## INPUT FOR THIS TASK

________

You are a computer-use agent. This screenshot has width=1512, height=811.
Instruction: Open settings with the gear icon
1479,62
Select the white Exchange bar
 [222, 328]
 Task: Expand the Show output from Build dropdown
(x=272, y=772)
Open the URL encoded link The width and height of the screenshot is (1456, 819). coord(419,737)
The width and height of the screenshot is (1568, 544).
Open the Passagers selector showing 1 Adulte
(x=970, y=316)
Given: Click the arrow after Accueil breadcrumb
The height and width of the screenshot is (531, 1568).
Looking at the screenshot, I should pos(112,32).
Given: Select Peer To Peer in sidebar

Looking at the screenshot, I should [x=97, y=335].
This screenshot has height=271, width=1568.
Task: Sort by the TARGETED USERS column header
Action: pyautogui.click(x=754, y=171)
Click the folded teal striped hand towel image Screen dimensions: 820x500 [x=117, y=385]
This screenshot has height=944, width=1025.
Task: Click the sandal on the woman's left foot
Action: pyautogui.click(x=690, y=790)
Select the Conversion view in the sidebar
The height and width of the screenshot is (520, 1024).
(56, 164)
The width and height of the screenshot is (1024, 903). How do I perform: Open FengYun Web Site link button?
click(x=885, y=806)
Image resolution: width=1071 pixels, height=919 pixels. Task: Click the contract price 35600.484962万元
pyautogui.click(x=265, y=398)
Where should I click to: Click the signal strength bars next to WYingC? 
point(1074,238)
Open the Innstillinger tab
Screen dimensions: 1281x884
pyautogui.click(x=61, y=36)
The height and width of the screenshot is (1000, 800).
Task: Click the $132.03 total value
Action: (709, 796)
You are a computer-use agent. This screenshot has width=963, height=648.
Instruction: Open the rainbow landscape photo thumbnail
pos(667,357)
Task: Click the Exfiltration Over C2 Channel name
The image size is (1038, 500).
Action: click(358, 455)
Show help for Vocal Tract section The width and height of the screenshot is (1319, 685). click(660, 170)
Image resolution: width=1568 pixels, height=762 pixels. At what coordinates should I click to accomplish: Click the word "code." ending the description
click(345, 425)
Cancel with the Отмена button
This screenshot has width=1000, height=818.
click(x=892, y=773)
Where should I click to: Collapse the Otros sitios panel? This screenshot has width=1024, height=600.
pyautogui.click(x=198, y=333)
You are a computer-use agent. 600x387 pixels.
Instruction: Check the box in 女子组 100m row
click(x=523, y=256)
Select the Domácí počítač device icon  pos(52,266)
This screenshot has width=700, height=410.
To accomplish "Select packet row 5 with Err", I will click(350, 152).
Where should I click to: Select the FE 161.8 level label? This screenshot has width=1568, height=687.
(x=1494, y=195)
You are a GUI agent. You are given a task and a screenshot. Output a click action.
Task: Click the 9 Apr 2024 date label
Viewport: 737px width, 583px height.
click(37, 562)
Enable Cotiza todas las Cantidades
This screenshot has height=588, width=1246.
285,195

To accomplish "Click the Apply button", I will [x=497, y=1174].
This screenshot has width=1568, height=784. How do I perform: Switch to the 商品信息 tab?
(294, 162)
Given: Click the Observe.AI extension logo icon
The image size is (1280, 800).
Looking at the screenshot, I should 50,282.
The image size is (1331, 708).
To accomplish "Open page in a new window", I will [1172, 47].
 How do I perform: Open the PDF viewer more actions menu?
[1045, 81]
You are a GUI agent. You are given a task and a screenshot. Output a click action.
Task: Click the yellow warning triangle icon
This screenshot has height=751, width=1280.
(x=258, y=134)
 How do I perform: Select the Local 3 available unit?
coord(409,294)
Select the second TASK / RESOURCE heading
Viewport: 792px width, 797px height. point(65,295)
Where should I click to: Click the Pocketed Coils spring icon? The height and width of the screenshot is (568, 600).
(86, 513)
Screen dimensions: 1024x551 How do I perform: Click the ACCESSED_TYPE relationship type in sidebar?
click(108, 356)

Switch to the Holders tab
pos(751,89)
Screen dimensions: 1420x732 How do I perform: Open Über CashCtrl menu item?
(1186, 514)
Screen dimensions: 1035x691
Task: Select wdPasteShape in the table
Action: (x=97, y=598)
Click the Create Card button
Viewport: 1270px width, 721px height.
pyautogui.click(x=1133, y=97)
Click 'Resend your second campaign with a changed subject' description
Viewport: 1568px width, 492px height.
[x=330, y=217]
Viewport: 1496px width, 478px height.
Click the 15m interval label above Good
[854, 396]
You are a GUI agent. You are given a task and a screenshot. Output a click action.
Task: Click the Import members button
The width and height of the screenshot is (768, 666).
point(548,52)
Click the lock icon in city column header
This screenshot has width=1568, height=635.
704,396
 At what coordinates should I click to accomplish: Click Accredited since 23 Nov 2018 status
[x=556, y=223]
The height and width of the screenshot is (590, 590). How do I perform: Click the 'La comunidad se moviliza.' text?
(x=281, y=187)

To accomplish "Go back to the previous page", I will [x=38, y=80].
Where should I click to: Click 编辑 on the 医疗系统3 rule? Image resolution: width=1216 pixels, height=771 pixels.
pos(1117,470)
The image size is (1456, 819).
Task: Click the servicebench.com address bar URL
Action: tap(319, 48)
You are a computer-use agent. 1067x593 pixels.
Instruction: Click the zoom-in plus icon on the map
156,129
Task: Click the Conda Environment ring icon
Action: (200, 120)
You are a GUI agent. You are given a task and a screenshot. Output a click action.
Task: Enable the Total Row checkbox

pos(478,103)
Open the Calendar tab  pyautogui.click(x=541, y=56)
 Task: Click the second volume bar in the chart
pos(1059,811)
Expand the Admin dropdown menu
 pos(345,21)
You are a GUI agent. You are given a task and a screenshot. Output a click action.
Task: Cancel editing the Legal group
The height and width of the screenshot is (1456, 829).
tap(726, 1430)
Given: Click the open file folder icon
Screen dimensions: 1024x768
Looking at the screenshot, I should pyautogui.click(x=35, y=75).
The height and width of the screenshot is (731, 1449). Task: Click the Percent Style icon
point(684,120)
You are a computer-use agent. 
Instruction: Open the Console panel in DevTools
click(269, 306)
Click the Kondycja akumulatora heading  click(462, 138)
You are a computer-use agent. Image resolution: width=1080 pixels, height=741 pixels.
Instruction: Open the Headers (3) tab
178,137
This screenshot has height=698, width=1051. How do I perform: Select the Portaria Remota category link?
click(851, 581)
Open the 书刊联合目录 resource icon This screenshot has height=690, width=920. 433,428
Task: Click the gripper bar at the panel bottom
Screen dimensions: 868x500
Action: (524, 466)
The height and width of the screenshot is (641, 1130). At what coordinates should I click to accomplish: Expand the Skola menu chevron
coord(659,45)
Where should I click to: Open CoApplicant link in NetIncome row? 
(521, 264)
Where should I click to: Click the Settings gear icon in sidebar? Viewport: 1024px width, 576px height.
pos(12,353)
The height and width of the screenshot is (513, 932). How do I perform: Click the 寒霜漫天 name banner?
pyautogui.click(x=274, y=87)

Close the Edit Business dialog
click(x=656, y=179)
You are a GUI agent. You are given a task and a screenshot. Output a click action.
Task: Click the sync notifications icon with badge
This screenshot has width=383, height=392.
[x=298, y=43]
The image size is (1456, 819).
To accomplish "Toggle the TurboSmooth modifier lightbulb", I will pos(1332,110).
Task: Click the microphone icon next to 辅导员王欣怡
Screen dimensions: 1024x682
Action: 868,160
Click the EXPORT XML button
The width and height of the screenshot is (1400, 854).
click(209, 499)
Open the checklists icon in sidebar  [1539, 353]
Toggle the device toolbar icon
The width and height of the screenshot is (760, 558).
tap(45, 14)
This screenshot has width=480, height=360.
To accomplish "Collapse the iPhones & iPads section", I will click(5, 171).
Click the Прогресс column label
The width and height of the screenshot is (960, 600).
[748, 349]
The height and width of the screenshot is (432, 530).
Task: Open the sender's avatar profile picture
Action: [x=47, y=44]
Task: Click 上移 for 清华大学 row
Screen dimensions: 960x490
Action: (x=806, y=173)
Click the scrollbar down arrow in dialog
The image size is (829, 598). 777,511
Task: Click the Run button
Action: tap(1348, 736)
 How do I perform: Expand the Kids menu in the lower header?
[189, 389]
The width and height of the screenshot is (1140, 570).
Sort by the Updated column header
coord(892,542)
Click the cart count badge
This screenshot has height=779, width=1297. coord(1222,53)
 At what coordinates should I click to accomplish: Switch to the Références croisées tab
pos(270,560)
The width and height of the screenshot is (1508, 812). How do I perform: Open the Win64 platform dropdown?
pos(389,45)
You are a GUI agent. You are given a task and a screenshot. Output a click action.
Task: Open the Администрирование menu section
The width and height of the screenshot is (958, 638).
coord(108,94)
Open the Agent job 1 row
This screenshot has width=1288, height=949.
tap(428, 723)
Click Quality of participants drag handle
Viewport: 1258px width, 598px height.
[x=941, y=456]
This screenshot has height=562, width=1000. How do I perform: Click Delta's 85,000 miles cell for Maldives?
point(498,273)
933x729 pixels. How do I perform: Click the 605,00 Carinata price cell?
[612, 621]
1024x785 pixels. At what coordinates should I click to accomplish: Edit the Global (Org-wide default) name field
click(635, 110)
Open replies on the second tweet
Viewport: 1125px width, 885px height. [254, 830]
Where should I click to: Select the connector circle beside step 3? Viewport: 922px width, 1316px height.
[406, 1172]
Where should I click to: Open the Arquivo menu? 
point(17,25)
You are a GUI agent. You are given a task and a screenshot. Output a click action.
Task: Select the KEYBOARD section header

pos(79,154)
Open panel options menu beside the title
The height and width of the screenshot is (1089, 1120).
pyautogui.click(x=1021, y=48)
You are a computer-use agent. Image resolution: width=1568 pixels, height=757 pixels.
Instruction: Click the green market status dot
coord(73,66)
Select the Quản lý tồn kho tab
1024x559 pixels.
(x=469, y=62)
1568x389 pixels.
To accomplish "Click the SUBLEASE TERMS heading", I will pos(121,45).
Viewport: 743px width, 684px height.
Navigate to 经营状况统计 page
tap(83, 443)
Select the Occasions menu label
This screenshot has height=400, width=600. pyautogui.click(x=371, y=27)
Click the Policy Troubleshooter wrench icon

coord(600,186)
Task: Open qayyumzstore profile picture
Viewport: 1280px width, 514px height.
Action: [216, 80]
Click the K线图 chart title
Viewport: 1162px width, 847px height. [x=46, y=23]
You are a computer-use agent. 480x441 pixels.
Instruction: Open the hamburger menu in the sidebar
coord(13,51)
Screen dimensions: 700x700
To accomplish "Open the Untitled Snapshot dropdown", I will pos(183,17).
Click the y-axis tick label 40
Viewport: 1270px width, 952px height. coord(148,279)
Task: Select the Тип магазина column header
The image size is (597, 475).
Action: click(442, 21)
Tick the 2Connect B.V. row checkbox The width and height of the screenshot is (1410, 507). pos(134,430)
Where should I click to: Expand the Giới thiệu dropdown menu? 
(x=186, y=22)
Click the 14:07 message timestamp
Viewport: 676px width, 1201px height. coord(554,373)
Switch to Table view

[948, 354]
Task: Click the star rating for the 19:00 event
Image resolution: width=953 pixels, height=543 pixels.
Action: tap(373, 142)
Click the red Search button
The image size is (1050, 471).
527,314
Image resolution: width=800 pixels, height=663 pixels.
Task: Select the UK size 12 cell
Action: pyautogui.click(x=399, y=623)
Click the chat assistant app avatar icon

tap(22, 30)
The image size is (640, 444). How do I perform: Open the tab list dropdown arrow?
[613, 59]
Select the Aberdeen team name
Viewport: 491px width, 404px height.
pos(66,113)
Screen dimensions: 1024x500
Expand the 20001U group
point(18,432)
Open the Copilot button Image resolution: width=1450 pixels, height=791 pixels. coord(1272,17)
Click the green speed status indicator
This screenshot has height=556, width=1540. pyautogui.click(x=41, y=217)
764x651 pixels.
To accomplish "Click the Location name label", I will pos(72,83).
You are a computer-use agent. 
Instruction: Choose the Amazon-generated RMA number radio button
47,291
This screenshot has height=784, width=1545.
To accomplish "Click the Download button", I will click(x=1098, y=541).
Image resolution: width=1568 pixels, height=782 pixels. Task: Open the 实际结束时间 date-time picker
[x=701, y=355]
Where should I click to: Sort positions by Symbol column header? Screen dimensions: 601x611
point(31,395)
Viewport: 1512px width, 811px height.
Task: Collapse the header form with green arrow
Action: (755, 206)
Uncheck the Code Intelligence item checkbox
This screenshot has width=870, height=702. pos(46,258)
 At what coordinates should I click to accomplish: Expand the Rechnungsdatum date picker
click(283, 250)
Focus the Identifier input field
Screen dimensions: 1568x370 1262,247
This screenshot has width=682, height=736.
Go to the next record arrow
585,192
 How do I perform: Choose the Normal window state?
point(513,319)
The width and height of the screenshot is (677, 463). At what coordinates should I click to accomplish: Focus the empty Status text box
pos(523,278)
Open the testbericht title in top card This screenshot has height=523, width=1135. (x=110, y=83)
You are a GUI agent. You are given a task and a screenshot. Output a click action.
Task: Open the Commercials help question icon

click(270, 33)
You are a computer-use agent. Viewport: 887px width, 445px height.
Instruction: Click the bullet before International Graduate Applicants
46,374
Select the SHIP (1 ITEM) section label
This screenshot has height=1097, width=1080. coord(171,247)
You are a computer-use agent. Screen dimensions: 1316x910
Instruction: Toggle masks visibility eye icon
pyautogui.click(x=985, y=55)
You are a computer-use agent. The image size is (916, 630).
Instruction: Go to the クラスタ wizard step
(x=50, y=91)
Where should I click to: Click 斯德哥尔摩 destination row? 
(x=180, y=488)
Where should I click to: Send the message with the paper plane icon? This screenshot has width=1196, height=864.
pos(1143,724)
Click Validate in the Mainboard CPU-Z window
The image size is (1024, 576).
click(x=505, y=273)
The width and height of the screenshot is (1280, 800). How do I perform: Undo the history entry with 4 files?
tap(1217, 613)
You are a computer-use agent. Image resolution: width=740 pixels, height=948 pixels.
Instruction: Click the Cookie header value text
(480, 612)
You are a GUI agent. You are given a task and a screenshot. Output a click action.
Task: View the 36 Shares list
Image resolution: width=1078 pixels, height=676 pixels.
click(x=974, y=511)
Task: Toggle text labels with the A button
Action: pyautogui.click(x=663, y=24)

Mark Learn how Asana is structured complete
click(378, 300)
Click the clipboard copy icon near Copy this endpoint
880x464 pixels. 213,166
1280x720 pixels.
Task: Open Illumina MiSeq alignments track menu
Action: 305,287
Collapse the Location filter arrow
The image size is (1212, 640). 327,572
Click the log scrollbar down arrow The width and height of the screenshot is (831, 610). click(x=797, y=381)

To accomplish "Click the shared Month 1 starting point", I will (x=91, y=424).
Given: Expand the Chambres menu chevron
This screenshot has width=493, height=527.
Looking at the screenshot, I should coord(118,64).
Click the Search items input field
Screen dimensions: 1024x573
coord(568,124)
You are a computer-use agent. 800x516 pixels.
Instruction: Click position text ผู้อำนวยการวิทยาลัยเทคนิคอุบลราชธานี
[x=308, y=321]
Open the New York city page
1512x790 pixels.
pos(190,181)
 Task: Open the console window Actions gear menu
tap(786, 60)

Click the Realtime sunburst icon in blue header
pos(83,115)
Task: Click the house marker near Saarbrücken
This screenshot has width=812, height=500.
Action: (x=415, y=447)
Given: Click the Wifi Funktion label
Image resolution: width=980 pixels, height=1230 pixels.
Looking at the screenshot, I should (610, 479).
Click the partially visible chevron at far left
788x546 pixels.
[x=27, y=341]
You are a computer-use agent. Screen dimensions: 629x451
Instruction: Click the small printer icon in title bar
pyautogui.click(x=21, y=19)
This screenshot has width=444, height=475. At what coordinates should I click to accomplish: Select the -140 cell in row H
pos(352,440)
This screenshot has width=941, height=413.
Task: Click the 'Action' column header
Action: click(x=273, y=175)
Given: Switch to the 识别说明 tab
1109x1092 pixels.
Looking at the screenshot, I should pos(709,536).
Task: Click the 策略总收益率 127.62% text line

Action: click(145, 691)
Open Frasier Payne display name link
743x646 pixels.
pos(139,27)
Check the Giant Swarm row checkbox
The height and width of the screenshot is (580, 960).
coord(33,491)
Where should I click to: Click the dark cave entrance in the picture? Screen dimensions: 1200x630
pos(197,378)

________

## WHAT THE TASK REQUIRES
Write out exactly the lines from the start of the material through the line with "The width and height of the screenshot is (1568, 544).". No other output is expected.

## ANSWER SPACE
You are a computer-use agent. This screenshot has width=1512, height=811.
Instruction: Open settings with the gear icon
1479,62
Select the white Exchange bar
 [222, 328]
 Task: Expand the Show output from Build dropdown
(x=272, y=772)
Open the URL encoded link The width and height of the screenshot is (1456, 819). coord(419,737)
The width and height of the screenshot is (1568, 544).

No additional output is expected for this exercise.